How to check Node session cookie expiration from browser

Question

We're using Node + Connect to manage sessions for our app, which is a single-page application (SPA) built with Backbone.js. I'm trying to write some code which will check from the client if the session is still valid. I know I can do it in Node itself, but as this is an SPA, I need to be able to do it completely client-side.

My first thought was to read the connect.sid cookie with jQuery and if it wasn't there, then that would mean that the session is expired. Unfortunately, that session cookie is protected with the HttpOnly flag and for good reason. I don't want to disable that.

My second thought was to write a second, parallel cookie every time the connect.sid cookie is written. This second cookie would only store the expire date of the session cookie and would set HttpOnly to false so that the client could read it.

So my question is, how do I go about writing that second cookie, or is there a better solution for being able to detect session expiration status from the browser?

I know how to write cookies with Node, but I'm not sure where to put the code so that it will fire every time that Connect writes the main connect.sid session cookie. Additionally, I would like to be to read the expire date of the session cookie so that I can write it in my parallel cookie.

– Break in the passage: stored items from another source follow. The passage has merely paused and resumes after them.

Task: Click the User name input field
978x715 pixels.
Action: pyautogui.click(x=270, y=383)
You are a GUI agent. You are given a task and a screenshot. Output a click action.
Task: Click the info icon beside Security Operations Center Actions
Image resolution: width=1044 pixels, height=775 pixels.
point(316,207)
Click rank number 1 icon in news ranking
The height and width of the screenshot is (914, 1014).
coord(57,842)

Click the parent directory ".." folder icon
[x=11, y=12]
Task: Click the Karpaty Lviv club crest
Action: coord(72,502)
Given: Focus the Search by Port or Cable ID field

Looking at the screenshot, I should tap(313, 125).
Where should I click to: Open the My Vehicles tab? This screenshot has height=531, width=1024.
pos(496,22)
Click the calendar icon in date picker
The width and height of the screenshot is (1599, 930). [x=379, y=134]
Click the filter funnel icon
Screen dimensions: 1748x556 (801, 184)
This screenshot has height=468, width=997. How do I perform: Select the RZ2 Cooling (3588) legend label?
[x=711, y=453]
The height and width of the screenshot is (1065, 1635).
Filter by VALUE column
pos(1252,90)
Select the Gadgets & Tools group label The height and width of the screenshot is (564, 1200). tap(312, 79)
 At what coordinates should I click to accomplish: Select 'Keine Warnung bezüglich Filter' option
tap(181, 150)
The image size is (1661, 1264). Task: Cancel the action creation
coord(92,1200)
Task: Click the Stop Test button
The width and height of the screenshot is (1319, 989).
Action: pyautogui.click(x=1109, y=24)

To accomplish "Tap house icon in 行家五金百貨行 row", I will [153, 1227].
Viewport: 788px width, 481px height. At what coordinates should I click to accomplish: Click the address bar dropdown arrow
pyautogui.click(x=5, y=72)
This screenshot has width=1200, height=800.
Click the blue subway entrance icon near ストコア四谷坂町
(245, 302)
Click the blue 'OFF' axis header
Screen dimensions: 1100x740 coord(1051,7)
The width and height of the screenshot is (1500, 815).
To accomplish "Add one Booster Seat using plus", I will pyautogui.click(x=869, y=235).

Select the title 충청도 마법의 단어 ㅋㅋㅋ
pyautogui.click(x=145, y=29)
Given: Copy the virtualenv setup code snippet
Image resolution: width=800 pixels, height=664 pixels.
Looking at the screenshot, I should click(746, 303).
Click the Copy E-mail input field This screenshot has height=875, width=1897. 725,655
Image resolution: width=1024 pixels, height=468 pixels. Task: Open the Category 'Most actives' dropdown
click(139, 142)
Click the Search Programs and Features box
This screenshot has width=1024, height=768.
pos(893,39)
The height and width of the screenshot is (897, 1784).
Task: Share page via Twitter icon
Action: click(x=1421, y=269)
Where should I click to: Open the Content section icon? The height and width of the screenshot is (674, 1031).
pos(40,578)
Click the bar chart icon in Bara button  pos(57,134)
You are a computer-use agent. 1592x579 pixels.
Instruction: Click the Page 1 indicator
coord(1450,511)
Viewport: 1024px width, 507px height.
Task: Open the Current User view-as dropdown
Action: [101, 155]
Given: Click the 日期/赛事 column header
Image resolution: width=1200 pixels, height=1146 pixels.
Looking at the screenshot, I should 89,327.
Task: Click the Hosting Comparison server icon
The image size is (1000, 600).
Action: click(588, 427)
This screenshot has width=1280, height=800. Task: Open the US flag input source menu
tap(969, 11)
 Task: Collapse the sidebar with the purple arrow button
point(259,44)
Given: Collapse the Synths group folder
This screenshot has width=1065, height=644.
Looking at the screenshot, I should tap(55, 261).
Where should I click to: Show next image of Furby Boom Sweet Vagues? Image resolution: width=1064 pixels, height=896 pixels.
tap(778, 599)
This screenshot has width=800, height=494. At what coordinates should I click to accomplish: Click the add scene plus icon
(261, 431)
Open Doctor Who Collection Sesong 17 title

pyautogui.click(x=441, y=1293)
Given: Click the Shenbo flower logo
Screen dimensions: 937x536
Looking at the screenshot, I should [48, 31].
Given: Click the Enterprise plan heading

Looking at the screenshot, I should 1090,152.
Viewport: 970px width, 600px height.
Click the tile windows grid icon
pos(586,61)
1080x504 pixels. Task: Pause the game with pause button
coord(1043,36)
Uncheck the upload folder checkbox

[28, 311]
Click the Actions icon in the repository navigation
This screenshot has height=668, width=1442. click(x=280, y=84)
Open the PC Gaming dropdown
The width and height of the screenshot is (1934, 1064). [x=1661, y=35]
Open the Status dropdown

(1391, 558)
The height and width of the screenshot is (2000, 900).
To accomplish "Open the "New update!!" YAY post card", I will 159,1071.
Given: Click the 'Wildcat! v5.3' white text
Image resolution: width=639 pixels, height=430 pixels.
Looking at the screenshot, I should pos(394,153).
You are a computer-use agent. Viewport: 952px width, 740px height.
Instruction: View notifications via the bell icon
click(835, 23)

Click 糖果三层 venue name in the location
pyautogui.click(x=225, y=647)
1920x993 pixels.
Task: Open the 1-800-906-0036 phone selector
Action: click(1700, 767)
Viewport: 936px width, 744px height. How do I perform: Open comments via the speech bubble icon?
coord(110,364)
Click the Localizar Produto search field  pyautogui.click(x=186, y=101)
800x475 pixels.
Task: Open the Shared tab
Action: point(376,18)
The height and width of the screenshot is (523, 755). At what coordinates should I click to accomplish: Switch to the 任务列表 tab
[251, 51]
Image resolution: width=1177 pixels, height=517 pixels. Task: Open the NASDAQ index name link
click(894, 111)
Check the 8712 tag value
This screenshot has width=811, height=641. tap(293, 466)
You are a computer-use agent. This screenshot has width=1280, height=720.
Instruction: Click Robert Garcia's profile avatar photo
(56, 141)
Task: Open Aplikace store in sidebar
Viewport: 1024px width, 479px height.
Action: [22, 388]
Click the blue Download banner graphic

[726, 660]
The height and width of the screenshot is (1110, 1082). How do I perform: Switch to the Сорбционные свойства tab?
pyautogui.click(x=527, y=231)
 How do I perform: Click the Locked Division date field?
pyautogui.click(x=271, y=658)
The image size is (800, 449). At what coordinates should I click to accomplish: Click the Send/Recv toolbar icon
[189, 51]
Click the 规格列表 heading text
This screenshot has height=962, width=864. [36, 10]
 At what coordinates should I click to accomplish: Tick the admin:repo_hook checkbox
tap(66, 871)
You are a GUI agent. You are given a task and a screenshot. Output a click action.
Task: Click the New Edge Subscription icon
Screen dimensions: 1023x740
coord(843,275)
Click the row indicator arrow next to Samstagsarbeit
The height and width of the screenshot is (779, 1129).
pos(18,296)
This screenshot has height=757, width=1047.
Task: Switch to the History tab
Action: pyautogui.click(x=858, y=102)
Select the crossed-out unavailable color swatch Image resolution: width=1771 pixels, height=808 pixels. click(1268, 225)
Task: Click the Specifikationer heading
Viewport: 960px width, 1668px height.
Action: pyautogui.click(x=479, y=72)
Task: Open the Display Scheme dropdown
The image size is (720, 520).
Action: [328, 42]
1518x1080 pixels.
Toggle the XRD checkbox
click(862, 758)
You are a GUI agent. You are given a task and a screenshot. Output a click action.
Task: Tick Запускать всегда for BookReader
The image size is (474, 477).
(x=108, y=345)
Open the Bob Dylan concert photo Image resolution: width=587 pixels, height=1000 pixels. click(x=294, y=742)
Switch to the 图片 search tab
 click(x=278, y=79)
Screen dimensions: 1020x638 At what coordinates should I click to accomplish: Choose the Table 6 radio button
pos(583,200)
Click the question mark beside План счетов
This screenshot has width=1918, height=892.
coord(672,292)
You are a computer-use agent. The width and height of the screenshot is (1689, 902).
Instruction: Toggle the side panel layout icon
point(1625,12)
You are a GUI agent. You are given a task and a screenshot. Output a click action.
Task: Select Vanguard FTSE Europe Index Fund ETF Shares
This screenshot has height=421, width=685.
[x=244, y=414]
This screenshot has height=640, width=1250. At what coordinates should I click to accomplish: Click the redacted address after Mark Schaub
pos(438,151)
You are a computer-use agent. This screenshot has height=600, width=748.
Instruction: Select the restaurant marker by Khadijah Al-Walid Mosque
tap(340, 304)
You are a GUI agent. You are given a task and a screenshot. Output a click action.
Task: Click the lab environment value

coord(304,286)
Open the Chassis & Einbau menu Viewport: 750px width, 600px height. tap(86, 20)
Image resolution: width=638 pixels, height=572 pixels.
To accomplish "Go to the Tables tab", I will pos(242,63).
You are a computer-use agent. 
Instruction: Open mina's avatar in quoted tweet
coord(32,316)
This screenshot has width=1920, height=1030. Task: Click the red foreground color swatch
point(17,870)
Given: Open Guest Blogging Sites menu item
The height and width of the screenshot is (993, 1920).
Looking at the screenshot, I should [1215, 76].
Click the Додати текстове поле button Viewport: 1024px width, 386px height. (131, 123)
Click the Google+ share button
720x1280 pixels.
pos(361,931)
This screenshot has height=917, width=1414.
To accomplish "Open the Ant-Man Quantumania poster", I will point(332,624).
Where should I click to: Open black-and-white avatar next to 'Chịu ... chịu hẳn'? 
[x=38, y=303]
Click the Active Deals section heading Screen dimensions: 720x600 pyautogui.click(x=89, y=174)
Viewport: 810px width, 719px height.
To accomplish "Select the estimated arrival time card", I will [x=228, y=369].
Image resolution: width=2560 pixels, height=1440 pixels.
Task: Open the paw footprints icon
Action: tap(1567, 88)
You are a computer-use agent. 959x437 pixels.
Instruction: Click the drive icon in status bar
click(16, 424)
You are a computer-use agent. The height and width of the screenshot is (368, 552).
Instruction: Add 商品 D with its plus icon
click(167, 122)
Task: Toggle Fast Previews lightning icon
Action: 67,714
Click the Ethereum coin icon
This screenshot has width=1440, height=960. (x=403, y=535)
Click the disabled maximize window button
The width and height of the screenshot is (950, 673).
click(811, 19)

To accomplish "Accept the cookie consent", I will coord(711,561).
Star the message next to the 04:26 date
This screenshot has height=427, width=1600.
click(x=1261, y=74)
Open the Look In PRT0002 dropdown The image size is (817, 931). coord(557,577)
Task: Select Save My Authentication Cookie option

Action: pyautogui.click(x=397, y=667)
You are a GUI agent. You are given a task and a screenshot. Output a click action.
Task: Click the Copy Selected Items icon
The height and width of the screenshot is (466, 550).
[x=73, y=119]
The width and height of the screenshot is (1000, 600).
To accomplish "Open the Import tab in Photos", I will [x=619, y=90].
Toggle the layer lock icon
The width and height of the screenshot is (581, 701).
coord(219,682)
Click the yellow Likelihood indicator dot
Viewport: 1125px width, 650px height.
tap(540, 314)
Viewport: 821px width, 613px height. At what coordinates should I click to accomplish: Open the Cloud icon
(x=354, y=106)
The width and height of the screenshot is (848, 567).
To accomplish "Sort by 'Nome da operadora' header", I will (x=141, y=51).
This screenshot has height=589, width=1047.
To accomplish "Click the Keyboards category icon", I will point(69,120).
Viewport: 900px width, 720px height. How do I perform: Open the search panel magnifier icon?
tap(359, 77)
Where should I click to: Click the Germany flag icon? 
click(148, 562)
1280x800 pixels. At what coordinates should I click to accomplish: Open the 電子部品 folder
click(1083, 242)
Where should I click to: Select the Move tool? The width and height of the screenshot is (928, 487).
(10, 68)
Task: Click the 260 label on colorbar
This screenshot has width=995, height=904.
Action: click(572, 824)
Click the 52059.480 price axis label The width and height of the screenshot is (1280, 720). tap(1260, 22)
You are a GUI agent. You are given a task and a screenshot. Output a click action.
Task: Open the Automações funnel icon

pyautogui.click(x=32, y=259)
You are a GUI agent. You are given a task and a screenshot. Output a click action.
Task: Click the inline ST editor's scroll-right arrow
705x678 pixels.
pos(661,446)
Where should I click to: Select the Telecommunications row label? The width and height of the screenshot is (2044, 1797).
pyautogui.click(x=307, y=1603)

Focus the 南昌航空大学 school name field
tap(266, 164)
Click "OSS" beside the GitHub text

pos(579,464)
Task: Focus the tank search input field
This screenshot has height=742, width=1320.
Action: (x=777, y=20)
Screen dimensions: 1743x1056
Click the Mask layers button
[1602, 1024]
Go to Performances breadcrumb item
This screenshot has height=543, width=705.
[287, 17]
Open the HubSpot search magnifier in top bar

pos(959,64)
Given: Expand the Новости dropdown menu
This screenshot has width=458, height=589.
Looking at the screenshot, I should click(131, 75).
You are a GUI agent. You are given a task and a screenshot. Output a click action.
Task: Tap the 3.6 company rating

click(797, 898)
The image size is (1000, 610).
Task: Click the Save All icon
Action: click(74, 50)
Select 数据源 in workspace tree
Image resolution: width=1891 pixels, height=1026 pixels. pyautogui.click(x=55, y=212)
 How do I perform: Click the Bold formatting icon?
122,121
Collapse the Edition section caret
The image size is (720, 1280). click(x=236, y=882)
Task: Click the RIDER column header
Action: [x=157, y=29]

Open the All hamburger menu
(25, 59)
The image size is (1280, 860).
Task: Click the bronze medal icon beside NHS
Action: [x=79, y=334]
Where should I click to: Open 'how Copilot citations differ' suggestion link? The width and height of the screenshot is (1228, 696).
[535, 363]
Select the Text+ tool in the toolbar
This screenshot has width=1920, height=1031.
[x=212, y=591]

UPDATE: To be clear, I'm not looking to read the expiration date of the session. I know that JS cannot access the expires date of a cookie. I just want to see whether or not the cookie exists, as it will only exist when it's valid and therefore its absence is enough data for me.

Answer 1

updated after clarifications in comments

Add another middleware right next to your session middleware. Excerpt below assumes express, but if you are using connect without express you should be able to interpret accordingly.

app.use(connect.session(sessionOptions));
app.use(function (req, res, next) {
   res.cookie("sessionIsAlive", "1", {
     //just make sure this matches your expiration time of the real session cookie
     expires: new Date(Date.now() + 900000),
     httpOnly: false
  });
  next();
});

Then you can check for the existence of that via javascript in the browser. And just FYI connect writes a new cookie with an updated expiration time on every response. That's how the "expires after N minutes of inactivity" behavior is implemented.